(Stored entries)
▶
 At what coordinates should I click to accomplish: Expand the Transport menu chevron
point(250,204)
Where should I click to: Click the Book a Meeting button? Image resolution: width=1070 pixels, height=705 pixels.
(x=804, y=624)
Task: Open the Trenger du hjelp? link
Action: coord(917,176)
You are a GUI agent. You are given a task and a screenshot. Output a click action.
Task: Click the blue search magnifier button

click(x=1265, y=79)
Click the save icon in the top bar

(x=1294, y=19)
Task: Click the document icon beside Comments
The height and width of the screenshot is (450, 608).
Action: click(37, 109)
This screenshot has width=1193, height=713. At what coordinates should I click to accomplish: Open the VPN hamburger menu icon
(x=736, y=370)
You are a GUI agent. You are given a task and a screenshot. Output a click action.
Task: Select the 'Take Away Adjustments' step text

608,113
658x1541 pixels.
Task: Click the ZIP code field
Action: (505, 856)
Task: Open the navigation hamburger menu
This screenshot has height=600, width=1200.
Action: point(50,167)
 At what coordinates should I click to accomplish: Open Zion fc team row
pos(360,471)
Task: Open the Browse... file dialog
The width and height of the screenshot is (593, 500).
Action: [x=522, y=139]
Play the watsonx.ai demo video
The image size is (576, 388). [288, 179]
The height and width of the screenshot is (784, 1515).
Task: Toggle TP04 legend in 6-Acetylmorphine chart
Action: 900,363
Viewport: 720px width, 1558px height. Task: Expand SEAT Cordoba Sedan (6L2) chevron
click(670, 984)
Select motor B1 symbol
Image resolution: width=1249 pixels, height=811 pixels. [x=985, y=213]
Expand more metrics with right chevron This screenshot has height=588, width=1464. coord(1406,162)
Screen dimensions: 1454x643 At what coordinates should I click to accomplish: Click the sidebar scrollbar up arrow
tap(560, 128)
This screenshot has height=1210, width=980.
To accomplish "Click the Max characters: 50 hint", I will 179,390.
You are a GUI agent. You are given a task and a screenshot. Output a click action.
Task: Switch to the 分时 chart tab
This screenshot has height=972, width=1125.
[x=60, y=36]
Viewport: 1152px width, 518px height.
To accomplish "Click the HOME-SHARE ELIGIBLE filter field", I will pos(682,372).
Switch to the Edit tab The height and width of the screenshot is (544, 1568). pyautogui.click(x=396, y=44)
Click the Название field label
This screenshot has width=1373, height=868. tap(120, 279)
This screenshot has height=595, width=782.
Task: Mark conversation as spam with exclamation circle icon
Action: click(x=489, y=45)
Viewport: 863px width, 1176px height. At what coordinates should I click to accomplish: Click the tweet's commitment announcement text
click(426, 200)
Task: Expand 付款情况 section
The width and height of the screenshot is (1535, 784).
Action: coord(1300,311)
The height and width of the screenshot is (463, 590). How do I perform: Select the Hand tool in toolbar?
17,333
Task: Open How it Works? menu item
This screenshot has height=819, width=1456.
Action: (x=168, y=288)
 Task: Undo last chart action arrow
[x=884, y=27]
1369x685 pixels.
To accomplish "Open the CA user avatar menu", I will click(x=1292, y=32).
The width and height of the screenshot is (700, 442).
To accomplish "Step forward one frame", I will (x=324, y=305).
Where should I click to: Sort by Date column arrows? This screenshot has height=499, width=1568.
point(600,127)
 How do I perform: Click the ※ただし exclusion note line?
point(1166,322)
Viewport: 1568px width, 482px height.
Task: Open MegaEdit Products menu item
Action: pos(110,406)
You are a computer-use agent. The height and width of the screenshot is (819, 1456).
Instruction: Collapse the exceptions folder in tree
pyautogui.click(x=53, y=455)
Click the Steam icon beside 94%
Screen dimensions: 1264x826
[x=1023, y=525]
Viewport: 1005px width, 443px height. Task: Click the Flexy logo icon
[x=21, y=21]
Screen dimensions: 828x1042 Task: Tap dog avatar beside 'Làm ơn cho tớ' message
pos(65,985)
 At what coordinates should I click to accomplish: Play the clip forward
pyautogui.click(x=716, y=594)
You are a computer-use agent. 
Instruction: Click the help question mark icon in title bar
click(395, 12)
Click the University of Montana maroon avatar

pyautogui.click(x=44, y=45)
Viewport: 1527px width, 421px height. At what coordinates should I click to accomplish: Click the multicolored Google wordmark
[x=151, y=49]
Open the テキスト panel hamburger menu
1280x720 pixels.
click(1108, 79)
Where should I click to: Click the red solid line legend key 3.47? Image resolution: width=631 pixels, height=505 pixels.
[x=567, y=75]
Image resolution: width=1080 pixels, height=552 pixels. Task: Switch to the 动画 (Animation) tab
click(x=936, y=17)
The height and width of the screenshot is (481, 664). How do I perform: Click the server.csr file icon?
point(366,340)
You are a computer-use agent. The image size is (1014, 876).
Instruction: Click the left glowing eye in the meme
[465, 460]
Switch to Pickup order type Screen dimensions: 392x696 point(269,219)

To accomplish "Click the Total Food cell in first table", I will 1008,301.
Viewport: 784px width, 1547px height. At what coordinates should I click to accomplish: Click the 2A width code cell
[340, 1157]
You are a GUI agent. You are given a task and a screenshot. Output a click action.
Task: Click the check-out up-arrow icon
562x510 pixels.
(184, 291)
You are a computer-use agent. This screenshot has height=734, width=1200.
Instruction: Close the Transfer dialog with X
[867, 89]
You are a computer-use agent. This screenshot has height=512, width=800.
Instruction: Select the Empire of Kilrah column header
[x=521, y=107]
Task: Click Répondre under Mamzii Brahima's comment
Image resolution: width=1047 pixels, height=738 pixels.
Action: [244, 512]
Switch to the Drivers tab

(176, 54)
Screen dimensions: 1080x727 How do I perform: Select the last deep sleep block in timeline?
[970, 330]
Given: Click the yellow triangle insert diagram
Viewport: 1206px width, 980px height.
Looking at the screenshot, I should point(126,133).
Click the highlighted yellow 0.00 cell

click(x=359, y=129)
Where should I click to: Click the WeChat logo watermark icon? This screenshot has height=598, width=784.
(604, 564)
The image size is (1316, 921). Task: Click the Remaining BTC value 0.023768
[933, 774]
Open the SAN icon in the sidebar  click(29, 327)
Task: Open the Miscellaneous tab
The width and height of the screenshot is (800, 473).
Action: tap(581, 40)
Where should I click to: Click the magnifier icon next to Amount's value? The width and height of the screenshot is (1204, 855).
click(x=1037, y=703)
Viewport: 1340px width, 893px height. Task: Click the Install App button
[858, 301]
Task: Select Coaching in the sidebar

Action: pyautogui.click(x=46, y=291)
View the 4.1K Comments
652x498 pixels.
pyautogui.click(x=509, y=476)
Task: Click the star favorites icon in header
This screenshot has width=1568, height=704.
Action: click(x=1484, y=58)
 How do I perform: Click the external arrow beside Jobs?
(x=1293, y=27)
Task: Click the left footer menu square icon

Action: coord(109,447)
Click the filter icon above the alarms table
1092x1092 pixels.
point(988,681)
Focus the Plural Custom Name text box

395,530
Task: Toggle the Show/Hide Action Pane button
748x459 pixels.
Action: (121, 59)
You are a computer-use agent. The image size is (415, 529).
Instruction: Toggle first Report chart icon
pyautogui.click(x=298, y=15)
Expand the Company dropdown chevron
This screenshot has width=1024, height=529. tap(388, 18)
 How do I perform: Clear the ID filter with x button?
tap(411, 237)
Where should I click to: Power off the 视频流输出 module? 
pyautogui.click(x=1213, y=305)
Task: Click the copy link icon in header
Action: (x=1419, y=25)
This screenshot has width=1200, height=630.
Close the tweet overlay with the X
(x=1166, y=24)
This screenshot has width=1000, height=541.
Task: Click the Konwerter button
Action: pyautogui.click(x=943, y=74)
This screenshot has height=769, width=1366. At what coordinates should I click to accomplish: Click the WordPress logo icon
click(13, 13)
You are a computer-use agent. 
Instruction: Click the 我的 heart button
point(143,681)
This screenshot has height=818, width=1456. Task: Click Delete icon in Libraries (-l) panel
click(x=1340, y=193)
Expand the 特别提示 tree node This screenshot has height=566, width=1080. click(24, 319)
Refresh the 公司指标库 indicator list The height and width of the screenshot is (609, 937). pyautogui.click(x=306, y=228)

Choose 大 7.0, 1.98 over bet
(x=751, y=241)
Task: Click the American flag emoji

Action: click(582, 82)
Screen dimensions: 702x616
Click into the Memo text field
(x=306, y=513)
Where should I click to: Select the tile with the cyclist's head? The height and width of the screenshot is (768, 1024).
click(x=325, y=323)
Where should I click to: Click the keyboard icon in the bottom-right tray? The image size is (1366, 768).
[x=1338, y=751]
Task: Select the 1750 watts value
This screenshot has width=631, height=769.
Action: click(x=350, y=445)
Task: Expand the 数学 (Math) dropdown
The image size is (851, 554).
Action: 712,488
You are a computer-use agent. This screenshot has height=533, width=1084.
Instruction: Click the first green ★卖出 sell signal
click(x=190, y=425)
◀
Task description
All lines from the one that contains "This screenshot has height=769, width=1366." to the last line above must be given again exactly, with both included and nothing added.

Your solution
This screenshot has height=769, width=1366. At what coordinates should I click to accomplish: Click the WordPress logo icon
click(13, 13)
You are a computer-use agent. 
Instruction: Click the 我的 heart button
point(143,681)
This screenshot has height=818, width=1456. Task: Click Delete icon in Libraries (-l) panel
click(x=1340, y=193)
Expand the 特别提示 tree node This screenshot has height=566, width=1080. click(24, 319)
Refresh the 公司指标库 indicator list The height and width of the screenshot is (609, 937). pyautogui.click(x=306, y=228)

Choose 大 7.0, 1.98 over bet
(x=751, y=241)
Task: Click the American flag emoji

Action: click(582, 82)
Screen dimensions: 702x616
Click into the Memo text field
(x=306, y=513)
Where should I click to: Select the tile with the cyclist's head? The height and width of the screenshot is (768, 1024).
click(x=325, y=323)
Where should I click to: Click the keyboard icon in the bottom-right tray? The image size is (1366, 768).
[x=1338, y=751]
Task: Select the 1750 watts value
This screenshot has width=631, height=769.
Action: click(x=350, y=445)
Task: Expand the 数学 (Math) dropdown
The image size is (851, 554).
Action: 712,488
You are a computer-use agent. This screenshot has height=533, width=1084.
Instruction: Click the first green ★卖出 sell signal
click(x=190, y=425)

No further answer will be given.